The gold standards for diastolic function include measures of early diastolic relaxation and late diastolic stiffness. The constant of isovolumic relaxation, τ, is the gold standard for the measurement of relaxation, and the modulus of chamber stiffness, k , is the gold standard for chamber stiffness. These are well characterized for the left ventricle, but there are no reliable data for the right ventricle. In addition, these may also depend upon the pulmonary artery pressures and the response of the right ventricle to pulmonary artery pressure. Also, these are best obtained by simultaneous measurement of RV pressure and volume, the former with high-fidelity, manometer-tipped catheter systems, not by fluid-filled catheters, which do not have adequate frequency response. Early diastolic strain measured in this study is a reasonable measure of RV relaxation.

The other logical questions are the following: What are the prognostic implications of abnormal RV strain measures? How do these compare with other subclinical markers of myocardial involvement, such as LV strain, LV mass, abnormal LV diastolic function, increased left atrial volume, and E/E _m ratio?
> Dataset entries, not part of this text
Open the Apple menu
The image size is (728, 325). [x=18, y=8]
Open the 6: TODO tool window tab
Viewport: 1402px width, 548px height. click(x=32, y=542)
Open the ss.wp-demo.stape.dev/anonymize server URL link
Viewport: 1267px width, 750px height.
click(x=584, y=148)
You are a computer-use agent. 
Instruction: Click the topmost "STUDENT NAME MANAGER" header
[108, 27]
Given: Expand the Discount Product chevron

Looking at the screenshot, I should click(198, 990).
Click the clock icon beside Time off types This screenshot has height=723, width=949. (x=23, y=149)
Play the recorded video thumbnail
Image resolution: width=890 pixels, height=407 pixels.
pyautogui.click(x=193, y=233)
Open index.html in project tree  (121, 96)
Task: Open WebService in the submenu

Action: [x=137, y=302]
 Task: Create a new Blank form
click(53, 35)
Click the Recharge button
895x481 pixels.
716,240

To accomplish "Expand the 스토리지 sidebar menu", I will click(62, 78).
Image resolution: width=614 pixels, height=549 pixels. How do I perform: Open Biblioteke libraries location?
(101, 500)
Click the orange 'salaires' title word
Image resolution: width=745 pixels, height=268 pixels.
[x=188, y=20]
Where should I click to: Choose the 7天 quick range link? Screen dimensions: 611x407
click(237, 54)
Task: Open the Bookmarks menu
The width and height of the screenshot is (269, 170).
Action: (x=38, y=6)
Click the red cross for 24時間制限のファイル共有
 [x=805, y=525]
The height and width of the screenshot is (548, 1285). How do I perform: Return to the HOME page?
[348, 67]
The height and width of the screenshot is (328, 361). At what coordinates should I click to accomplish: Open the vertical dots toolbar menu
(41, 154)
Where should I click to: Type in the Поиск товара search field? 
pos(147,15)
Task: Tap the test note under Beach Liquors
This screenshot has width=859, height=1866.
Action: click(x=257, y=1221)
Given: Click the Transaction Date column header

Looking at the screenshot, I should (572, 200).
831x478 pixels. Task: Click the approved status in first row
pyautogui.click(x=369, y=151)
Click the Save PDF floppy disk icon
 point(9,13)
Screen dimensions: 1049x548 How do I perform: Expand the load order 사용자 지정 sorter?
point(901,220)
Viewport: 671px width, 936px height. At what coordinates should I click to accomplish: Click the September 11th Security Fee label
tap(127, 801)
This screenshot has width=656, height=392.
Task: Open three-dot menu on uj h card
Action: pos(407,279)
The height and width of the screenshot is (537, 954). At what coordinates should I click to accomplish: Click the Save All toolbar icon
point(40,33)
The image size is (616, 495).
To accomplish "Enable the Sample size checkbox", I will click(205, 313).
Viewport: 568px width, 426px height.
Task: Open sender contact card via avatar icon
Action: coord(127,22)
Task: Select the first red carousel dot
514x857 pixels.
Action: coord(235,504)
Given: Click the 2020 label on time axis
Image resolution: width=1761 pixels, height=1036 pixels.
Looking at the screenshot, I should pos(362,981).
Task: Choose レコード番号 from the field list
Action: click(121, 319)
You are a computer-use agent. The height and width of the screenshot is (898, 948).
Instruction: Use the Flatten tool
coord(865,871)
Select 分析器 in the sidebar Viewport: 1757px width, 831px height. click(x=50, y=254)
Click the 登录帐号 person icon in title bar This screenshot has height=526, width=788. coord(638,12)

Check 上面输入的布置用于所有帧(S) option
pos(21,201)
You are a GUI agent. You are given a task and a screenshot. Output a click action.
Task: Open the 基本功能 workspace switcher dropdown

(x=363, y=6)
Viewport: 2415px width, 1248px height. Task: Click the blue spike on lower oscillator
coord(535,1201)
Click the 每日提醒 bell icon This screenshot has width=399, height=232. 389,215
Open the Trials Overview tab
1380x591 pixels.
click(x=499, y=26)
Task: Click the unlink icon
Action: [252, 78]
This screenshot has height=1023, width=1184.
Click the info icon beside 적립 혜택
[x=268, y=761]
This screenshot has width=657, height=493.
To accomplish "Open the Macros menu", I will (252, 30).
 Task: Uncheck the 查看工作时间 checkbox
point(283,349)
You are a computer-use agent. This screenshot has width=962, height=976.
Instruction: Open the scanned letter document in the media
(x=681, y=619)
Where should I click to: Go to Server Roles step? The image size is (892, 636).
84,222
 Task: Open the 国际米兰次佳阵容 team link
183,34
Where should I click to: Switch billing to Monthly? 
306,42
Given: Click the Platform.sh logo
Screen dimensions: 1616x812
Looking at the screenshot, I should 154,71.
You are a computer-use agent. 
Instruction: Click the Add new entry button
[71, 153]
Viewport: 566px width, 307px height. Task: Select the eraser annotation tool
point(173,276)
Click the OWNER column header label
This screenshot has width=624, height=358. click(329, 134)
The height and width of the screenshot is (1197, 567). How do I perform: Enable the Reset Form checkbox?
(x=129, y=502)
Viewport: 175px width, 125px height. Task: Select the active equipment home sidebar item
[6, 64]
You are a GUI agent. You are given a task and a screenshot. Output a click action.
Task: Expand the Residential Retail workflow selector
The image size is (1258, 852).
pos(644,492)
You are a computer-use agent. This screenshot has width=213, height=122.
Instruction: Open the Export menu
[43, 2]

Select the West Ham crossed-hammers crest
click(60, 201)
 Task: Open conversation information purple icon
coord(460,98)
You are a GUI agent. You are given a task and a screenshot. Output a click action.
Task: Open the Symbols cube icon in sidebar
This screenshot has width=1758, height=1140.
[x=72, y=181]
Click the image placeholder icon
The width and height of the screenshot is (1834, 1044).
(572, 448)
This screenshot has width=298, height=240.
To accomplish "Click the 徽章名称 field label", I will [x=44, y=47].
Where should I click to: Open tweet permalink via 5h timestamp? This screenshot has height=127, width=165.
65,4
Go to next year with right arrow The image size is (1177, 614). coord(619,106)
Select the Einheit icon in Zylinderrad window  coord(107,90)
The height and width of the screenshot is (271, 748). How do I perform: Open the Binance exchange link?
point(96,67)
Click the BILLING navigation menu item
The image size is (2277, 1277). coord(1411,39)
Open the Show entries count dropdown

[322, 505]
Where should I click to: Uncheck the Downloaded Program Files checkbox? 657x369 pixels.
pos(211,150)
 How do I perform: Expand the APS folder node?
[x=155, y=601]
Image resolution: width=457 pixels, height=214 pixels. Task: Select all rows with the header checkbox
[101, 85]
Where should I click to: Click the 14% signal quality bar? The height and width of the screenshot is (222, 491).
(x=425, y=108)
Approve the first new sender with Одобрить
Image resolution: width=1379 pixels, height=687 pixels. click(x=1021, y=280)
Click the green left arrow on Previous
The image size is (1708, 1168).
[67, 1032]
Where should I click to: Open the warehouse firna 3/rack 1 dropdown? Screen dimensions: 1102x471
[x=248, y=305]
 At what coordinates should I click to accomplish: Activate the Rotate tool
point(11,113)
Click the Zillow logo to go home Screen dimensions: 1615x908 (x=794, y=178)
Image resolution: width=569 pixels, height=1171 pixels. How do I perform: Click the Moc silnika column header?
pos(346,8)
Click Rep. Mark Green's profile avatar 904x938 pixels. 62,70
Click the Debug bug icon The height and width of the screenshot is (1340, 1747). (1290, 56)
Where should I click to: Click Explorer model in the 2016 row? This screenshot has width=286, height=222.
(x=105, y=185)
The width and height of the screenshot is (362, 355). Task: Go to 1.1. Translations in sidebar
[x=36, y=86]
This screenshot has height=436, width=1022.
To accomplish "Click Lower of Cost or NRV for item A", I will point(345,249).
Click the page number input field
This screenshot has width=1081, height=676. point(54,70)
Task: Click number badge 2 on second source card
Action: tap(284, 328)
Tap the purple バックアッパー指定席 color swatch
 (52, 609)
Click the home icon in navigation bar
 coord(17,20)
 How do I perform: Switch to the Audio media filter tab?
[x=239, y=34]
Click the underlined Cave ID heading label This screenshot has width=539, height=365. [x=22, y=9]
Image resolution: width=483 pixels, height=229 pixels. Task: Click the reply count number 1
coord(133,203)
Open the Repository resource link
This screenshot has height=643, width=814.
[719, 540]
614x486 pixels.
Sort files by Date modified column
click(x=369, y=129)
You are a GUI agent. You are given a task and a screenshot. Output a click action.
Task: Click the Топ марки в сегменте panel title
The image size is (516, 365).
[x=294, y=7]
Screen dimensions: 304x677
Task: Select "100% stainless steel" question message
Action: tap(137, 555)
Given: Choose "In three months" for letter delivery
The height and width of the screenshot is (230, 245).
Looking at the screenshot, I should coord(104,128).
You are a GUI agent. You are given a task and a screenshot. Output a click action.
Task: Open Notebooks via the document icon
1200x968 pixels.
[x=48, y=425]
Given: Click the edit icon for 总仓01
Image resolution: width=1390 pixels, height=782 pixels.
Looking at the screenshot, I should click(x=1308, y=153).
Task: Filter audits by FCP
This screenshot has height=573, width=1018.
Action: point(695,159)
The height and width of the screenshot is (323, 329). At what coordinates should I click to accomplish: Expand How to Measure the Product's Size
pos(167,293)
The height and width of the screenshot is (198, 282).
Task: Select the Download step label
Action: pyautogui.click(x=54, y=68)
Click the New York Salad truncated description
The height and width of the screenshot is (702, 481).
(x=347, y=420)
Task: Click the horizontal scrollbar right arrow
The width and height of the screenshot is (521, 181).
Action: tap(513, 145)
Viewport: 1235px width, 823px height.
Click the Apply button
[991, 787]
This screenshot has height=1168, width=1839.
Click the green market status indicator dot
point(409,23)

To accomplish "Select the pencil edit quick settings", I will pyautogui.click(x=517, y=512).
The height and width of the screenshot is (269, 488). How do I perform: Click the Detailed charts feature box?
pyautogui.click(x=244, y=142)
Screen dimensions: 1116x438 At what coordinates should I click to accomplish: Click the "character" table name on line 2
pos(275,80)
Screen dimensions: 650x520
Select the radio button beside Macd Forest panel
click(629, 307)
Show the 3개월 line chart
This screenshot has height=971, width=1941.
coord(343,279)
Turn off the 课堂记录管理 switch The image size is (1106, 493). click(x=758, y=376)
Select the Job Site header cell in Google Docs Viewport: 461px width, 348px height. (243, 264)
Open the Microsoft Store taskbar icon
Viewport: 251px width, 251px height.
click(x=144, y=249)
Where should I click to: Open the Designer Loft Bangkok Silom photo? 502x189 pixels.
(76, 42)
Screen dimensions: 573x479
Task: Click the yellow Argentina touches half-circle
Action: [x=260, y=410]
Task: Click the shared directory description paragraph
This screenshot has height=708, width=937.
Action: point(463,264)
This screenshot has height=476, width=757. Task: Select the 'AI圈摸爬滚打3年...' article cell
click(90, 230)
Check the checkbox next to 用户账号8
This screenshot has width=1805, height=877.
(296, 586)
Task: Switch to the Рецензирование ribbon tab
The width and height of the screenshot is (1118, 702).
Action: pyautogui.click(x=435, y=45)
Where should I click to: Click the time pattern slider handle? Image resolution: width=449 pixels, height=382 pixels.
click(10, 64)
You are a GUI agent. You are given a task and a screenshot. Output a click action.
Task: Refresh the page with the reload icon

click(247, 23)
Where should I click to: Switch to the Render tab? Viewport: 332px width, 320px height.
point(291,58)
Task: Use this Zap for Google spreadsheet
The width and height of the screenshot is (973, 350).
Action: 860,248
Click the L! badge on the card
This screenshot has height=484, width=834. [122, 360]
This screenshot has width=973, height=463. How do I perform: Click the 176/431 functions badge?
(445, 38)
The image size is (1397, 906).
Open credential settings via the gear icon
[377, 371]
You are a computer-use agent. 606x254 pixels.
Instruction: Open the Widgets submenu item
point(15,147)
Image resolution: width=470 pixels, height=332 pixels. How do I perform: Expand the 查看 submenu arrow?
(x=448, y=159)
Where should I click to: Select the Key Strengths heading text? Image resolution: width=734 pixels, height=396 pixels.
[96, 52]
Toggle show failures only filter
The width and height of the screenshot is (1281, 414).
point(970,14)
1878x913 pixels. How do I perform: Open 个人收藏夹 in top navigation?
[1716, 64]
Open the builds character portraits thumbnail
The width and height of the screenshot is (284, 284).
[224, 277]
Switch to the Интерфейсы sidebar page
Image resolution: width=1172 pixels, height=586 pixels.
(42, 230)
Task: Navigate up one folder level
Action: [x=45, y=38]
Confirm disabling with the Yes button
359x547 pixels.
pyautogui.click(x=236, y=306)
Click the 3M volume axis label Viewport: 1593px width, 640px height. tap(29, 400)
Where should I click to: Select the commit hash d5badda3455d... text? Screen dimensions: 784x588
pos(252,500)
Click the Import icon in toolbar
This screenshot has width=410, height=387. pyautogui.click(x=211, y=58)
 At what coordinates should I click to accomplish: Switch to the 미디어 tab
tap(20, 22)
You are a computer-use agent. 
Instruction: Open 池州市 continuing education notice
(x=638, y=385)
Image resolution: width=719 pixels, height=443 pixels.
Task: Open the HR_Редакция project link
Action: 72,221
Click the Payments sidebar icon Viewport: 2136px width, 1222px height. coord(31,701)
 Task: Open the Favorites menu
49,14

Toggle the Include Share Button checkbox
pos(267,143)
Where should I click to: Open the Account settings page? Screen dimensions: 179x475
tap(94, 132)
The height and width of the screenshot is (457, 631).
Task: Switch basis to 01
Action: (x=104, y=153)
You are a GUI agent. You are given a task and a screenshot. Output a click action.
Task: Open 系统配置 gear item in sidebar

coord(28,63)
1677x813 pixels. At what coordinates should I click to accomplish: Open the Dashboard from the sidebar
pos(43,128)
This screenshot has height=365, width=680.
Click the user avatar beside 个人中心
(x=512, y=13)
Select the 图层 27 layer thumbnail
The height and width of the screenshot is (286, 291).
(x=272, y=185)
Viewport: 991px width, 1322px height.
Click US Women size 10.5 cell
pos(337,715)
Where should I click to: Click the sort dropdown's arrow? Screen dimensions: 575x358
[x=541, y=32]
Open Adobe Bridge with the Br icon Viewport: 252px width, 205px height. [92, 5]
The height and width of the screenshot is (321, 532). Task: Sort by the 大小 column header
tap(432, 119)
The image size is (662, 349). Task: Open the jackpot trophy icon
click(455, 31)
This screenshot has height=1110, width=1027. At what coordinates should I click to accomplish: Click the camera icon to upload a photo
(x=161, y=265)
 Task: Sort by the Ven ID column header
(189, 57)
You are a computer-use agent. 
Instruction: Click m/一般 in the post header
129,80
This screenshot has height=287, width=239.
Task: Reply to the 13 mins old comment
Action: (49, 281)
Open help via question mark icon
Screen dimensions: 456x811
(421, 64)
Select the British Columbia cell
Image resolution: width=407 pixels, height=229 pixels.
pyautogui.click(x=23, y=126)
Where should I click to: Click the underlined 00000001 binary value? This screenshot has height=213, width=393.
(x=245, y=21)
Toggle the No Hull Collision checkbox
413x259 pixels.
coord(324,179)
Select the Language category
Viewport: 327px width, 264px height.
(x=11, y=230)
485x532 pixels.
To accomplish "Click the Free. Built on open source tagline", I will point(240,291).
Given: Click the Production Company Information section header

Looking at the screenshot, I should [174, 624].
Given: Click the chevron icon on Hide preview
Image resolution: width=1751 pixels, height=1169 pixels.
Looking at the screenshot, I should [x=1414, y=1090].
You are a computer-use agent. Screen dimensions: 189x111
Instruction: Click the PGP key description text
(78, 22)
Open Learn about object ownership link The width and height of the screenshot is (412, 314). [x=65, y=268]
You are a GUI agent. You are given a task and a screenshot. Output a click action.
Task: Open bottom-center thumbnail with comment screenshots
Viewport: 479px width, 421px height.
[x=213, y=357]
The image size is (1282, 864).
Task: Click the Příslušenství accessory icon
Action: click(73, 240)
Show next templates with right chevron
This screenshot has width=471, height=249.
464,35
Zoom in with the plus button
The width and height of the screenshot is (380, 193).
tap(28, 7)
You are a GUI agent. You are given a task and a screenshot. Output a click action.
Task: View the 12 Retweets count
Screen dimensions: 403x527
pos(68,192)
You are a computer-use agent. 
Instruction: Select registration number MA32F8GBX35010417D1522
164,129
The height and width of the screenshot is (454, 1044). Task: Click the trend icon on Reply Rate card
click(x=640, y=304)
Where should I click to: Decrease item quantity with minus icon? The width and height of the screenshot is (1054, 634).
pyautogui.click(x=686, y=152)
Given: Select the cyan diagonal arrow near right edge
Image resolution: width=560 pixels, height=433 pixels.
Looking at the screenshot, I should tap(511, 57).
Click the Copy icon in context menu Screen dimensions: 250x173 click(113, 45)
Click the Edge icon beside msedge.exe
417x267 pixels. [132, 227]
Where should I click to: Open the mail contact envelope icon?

Are markers of RV involvement better predictors of outcomes than markers of LV involvement? Can the RV signals be improved by using other purer measures of RV myocardial performance? What causes these signals, and what can be done to prevent or reverse adverse myocardial involvement? Does myocardial involvement parallel involvement of other organs, such as the kidney and the eyes, and can it be a window to assessing systemic involvement? These are some of the unanswered questions that merit careful evaluation given that diabetes mellitus and obesity have become global epidemics of major public health importance.